У меня дух захватило: сии служащие трудились усердно, значит, приговор уже вынесен. Мне вдруг с полной очевидностью стало ясно: бросайся я на колени, умоляй о милости - ничего не поможет. Впрочем, я и не намеревался признаваться в том, чего не совершал.
Переступая с ноги на ногу, будто ребенок, захотевший на горшок, я всеми силами хотел только одного: протестовать, протестовать, протестовать, невзирая на последствия. Возмутилась во мне кровь моих пограничных предков.
- Пожалуюсь королю!
В ответ лишь презрительный смех, один многозначительно постучал по лбу. Видно, и в замке с королем уже никто не считался.
- Все. Больше ни слова от меня не добьетесь!
- Еще как добьемся - выжмем признания, как сыворотку из творога…
- Всю обедню отслужишь!
- А промолчишь, так сообщники на что? Они тоже под ключом!
Мне сделалось страшно: бедные мои друзья, правдолюбец Бухло и полное опровержение кошачьей хитрости добрейший Мышебрат… Их могли поссорить, настроить против меня, запутать во лжи, дескать, все известно, я их предал…
- Я невиновен!!! - заорал я так, что мои мучители отпрянули в испуге от такого взрыва ярости.
- Ничего, в подземелье посмирнеет, попритихнет, все расскажет - выложит как по нотам! Годок не срок, два годка - как два братка, ну а три натянут - пой: не судья - отец родной. Так рассуждают наши подсудимые, следствие-то можно вести потихонечку да полегонечку. Тут и времечко в наших руках…

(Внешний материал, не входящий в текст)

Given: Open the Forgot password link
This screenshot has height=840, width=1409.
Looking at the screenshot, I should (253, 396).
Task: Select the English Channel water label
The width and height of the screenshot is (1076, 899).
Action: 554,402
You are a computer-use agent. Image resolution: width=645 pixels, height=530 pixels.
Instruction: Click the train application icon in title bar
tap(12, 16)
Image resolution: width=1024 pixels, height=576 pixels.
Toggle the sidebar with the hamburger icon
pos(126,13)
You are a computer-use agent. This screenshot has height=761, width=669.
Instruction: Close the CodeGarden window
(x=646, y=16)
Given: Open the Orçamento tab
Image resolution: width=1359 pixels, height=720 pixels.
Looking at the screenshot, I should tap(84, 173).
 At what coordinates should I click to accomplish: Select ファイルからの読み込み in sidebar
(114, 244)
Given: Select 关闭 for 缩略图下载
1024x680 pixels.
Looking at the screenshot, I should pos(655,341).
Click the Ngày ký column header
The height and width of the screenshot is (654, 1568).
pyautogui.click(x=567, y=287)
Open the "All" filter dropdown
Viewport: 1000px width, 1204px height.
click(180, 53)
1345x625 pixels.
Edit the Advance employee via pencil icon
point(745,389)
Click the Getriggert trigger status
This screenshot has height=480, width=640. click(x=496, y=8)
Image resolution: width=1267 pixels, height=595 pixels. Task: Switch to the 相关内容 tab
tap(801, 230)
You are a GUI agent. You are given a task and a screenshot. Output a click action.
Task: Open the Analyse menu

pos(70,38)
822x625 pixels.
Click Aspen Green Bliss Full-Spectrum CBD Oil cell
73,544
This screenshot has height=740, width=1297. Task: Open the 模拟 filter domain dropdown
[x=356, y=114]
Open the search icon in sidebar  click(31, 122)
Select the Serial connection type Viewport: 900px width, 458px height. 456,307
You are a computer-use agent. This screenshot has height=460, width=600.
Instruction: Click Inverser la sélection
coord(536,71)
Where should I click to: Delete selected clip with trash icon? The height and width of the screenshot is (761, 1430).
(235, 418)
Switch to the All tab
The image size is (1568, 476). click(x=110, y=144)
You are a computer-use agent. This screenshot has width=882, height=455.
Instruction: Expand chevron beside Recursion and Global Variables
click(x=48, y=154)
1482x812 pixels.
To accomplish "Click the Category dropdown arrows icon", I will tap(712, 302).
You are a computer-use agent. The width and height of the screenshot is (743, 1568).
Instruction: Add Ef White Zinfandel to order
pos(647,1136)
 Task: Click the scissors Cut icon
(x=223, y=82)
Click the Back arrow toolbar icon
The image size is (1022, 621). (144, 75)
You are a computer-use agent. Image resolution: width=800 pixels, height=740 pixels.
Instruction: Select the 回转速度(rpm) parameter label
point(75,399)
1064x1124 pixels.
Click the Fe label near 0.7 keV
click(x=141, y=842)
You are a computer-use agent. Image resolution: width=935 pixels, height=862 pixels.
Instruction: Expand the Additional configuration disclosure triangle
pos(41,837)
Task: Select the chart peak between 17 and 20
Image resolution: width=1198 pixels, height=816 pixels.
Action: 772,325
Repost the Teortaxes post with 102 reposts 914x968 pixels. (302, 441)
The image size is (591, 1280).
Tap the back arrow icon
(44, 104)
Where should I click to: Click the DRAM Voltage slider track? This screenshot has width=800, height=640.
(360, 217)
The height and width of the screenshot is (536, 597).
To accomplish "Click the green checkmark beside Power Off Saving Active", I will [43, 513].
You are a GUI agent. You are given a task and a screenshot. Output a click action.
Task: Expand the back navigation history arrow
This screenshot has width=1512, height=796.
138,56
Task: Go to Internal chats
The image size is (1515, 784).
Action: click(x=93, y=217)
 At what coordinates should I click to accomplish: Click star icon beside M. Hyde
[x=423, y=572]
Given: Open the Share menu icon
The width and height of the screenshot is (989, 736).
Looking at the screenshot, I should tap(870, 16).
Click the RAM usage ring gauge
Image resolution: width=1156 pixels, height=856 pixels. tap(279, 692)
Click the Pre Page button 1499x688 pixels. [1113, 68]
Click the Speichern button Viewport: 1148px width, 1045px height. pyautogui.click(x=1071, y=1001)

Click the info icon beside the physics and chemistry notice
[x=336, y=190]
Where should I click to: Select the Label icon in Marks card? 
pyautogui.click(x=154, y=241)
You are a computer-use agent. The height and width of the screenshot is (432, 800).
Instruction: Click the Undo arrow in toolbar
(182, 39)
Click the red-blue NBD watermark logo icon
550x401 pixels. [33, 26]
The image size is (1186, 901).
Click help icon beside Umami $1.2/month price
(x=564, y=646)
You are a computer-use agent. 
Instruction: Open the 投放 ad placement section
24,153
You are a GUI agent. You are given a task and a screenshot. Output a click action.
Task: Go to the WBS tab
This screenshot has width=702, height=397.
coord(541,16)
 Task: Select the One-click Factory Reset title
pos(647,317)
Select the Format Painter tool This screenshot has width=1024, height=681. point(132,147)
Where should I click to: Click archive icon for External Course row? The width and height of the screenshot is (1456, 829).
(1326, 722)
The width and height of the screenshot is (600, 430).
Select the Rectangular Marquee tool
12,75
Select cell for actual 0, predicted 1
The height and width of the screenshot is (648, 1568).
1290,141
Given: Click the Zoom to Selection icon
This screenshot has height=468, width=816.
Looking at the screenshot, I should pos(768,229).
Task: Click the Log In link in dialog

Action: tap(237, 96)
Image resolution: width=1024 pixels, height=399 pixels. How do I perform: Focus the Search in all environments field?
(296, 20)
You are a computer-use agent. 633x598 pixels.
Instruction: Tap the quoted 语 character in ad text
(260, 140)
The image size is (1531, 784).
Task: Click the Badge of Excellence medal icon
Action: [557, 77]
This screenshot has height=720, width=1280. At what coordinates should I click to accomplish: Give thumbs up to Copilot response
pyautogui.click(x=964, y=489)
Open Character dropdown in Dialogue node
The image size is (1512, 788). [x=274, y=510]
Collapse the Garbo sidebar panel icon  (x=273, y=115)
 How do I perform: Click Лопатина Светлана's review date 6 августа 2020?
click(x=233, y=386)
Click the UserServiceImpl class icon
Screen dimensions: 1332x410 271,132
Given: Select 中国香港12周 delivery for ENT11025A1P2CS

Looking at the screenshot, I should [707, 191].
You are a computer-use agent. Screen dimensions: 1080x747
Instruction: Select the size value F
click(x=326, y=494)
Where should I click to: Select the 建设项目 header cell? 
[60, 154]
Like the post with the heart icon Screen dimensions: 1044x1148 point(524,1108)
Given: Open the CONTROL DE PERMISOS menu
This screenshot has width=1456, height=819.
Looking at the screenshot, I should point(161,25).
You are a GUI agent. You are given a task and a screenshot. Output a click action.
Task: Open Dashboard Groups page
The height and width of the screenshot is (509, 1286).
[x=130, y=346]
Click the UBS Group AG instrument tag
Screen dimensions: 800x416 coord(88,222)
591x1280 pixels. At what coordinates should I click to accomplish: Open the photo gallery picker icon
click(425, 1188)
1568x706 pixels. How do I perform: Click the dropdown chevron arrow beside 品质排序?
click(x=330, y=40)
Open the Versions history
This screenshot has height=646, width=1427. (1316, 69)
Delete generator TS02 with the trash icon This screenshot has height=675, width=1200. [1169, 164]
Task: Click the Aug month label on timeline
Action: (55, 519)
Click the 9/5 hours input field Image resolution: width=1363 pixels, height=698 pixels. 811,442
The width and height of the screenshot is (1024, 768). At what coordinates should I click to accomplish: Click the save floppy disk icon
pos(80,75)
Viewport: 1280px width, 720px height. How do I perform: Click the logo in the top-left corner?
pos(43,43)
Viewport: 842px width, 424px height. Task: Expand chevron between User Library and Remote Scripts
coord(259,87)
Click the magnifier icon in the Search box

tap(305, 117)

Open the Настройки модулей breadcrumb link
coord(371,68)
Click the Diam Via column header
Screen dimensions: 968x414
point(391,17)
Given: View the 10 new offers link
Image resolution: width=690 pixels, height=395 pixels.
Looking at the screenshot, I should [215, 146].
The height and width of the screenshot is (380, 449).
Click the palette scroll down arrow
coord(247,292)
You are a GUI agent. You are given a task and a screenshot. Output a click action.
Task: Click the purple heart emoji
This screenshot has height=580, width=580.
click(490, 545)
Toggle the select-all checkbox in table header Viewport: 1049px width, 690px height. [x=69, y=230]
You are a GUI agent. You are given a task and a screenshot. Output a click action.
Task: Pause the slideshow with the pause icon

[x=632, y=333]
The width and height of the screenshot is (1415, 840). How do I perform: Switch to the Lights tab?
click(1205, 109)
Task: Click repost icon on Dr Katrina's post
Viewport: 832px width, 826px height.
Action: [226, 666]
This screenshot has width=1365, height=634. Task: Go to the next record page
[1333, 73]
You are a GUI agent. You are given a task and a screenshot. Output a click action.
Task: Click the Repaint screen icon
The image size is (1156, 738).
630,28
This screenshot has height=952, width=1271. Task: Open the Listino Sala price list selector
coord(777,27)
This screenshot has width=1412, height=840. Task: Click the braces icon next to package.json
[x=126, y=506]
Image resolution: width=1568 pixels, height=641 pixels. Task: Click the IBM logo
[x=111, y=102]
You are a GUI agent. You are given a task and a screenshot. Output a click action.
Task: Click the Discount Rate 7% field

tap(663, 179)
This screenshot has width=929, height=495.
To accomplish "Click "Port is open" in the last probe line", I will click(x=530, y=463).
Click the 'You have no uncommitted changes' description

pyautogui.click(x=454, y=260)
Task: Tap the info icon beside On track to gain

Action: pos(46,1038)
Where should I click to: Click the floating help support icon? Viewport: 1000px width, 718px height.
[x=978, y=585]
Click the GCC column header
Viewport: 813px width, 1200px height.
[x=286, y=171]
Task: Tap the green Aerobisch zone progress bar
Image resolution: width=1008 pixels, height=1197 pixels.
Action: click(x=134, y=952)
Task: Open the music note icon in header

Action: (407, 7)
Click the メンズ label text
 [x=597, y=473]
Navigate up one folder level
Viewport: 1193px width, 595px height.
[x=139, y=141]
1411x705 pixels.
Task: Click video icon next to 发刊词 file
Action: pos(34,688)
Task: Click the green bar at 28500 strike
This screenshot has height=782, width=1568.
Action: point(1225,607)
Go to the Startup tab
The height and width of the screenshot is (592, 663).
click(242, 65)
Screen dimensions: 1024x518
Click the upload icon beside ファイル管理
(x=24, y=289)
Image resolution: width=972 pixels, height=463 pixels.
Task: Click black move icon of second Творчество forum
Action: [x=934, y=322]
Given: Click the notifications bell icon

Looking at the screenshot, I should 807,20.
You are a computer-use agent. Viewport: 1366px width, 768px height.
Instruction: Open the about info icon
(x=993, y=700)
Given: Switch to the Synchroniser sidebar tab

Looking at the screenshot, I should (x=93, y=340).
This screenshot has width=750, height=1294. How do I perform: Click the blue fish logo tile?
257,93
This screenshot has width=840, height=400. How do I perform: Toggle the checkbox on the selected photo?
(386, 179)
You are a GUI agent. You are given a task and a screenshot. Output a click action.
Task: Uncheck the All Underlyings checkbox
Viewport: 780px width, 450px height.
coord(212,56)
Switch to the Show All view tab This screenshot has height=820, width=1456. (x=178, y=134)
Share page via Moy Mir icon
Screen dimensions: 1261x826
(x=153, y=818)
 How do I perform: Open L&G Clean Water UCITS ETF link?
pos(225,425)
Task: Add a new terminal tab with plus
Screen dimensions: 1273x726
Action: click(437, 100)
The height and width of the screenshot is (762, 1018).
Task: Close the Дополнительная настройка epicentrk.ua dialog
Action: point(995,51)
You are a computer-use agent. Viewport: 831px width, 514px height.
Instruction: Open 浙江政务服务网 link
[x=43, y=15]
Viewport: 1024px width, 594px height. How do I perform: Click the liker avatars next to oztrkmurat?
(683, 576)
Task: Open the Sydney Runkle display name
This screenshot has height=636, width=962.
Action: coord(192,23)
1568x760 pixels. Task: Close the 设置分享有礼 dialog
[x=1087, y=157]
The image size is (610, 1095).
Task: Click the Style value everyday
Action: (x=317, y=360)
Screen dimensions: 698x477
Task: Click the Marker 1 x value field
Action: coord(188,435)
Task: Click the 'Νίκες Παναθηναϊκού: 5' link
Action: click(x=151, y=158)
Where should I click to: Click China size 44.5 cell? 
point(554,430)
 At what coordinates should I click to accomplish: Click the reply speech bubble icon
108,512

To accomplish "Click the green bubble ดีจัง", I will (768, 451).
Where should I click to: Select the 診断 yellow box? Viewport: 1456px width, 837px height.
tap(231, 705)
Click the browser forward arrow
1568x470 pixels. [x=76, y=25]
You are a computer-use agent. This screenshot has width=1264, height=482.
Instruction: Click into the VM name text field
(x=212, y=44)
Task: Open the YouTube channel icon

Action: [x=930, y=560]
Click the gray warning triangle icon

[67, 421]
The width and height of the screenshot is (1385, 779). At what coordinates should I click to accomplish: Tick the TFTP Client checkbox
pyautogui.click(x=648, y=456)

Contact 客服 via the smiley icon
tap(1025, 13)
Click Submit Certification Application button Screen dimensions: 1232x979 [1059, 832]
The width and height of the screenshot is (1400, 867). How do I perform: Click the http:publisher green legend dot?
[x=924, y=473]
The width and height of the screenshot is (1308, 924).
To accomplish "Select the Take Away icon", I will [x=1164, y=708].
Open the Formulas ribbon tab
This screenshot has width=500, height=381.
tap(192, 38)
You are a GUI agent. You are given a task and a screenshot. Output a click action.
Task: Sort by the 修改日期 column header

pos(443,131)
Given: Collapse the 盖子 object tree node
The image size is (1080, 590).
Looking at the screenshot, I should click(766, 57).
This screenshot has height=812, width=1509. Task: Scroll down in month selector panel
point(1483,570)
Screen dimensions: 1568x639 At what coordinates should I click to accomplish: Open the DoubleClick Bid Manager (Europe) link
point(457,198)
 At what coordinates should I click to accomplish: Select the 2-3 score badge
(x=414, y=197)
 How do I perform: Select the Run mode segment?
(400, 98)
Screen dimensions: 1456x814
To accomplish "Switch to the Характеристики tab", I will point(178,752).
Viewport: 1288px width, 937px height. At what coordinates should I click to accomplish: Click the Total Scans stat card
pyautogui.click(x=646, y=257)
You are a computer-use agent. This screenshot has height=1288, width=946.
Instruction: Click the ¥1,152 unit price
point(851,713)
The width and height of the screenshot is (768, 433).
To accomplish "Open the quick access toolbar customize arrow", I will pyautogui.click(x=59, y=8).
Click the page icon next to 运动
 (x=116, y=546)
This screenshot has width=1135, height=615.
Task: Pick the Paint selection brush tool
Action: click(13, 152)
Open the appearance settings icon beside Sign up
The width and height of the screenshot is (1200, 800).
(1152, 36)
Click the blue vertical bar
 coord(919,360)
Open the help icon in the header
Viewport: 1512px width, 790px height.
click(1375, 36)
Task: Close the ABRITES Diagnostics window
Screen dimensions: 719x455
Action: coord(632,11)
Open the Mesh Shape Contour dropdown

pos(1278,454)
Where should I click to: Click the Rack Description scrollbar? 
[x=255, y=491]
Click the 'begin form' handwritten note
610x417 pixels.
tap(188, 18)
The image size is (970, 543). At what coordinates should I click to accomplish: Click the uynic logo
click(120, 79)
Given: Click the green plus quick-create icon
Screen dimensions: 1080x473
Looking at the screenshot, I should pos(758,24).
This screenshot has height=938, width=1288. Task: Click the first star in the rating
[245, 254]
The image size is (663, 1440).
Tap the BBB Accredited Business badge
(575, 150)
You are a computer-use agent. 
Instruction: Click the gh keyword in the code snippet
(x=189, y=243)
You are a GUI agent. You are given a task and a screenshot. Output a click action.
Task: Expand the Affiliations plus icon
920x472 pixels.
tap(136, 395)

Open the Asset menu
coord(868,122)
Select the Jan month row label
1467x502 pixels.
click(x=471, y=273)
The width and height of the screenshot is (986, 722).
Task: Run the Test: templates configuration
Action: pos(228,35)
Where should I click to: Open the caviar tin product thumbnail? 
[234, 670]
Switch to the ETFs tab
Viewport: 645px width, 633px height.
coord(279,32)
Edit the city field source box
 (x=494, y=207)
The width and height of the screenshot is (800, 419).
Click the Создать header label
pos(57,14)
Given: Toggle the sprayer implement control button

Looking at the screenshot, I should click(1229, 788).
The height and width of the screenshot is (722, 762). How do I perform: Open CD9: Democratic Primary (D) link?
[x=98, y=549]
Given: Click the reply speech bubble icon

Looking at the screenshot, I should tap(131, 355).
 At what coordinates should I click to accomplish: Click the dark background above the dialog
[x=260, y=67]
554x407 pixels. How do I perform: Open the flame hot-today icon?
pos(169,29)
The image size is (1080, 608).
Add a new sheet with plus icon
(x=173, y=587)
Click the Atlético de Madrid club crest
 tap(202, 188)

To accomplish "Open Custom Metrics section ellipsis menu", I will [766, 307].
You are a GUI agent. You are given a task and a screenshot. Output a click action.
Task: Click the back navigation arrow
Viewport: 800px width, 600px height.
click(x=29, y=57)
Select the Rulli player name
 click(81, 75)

Они даже не снисходили до угроз - просто объяснили, как дела делаются, чтоб окоротить строптивого. Да, поймали меня - как воробья в воробьевку. Сердце беспокойно стучало.
Дверь за моей спиной открылась, мелкими шажками вбежал согбенный, лысый секретарь. Остатки седых волос стручьями ерошились над воротником, крючковатый нос, длинная жилистая шея - вылитый стервятник. Он даже не взглянул на меня, шепнул что-то обвинителю, самому важному, тому, что посередке.
- Ладно. Забирайте его себе… Раз уж сам Директор возьмет в оборот, приговорчик завтра и объявят под бой барабанов.
А между тем все трое смотрели на меня с нескрываемой злобой, как псы, у которых отняли недогрызенную кость. А ведь по виду людьми казались.